Can someone help me set up my Universal Audio Apollo for measuring with REW please?

I've been reading a lot of possible solutions but I don't get it running.
Output signal is OK, but I don't get any input signal from my measurement mic.

Output device is on 'Default Device' 
Input device is also on 'Default Device', I tried it at 'universal audio apollo' and still I don't get a signal into REW.

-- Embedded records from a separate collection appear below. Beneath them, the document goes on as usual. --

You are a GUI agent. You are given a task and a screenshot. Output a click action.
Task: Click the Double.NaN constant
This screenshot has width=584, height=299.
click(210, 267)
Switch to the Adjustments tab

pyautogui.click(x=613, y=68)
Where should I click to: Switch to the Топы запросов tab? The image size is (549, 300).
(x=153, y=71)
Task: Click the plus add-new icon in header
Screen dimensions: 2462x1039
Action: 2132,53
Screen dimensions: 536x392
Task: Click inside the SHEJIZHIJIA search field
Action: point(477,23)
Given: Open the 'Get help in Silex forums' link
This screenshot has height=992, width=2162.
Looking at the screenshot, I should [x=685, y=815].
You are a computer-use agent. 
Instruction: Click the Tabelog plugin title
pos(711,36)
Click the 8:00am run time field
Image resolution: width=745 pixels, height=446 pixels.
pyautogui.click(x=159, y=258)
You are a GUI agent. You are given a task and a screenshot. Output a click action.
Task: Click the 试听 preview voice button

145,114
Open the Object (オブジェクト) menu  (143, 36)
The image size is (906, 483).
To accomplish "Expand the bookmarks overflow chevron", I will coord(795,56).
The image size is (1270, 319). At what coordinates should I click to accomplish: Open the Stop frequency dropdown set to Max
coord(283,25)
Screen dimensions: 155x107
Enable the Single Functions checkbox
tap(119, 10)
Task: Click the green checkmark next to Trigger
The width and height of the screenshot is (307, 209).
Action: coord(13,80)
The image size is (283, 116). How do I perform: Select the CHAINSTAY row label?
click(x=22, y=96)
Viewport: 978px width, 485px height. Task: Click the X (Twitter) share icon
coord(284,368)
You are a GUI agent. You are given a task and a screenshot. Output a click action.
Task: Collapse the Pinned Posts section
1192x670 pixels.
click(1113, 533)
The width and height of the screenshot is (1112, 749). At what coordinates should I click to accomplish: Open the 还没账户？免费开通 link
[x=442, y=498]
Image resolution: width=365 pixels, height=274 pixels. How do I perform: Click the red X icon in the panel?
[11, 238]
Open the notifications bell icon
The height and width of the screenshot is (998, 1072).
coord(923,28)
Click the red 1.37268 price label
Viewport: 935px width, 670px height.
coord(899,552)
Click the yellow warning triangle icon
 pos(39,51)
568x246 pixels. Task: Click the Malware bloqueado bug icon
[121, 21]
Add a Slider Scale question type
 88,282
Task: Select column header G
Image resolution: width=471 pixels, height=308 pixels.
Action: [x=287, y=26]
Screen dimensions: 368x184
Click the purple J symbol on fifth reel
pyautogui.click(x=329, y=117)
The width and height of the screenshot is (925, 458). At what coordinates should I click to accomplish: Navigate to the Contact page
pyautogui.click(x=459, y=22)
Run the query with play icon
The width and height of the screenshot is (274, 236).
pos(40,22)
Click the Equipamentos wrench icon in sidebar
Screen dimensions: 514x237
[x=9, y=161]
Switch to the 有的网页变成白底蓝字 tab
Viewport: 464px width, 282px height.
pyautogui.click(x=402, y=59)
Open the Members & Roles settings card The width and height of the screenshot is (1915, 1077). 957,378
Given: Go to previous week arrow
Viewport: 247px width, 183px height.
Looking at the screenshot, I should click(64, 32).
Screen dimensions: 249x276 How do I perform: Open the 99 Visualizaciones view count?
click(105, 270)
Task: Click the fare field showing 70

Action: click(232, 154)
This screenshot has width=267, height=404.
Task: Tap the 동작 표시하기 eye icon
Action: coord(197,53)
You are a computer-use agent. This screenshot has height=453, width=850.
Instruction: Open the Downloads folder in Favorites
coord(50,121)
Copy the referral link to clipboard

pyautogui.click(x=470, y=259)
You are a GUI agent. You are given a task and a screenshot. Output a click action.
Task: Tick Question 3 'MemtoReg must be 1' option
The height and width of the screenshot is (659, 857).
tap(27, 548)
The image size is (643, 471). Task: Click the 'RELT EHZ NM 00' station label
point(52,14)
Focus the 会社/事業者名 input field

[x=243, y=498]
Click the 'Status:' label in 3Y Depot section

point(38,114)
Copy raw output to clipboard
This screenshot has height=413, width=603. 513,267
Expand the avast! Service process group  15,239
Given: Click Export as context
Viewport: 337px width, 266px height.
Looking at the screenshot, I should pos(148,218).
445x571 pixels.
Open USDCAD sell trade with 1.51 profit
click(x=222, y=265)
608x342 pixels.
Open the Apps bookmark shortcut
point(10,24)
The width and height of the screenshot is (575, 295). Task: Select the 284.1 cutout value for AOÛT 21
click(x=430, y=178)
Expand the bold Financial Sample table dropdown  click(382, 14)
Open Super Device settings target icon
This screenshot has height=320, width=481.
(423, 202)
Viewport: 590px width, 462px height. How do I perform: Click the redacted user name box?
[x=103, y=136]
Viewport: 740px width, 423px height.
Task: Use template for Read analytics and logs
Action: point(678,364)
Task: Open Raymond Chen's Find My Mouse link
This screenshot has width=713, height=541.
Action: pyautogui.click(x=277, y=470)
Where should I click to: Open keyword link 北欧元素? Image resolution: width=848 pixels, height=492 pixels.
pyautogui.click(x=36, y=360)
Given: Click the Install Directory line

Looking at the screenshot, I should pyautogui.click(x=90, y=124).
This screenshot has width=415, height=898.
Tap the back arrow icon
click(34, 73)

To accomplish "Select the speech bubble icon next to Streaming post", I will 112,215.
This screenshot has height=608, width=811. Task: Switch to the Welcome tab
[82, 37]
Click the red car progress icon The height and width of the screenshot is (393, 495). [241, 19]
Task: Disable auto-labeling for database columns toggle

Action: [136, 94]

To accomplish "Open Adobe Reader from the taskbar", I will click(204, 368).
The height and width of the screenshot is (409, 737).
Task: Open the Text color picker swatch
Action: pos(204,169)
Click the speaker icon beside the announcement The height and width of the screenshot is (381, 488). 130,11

I'm on an iMac, running OS X, only connected to the Apollo with a DBX measurement mic plugged into mic input 1

Steve


----------



## JohnM (Apr 11, 2006)

You need to use the beta version of REW to get audio interfaces working properly on the Mac (Apple's version of the Java runtime had a lot of bugs in its audio handling, the beta version has a working Java runtime in it). You can get the beta version here. Note that you need OS X 10.7.3 or later and you should remove REW before you unzip the beta version bundle and drag it into the Applications folder. Select the Universal Audio Appollo for output and input.


----------



## DaveNJ (Aug 25, 2014)

Hi, I'm in the same boat - Mac OS 10.9.4 with an Apollo Twin audio interface over thunderbolt. I can't seem to get the loopback test working...

Using REW 5.01 b22


----------



## mkeymont (Mar 13, 2014)

Hi,
I just got setup using my MacBook Pro, apogee quartet and DBX measurement mic. I also could not get the input signal to be visible inside of REW, but the system saw it fine. Sadly, I'm not exactly sure which step fixed it, but the process involved a couple of reboots, checking settings in Audio Midi Settings etc. It seemed to just start working at some point, but it was definitely not working in the beginning.

Mike


----------



## Chuck Moe (Sep 3, 2014)

I have a similar issue on a iMac with an Apogee Duet2 via thunderbolt running Mavericks. It sees the mic input fine but the middle input channel does not see anything. Guessing loop back?

!!!Reboot fixed issue!! It wasn't seeing the loop back into input 2 until restart. Works good now.


----------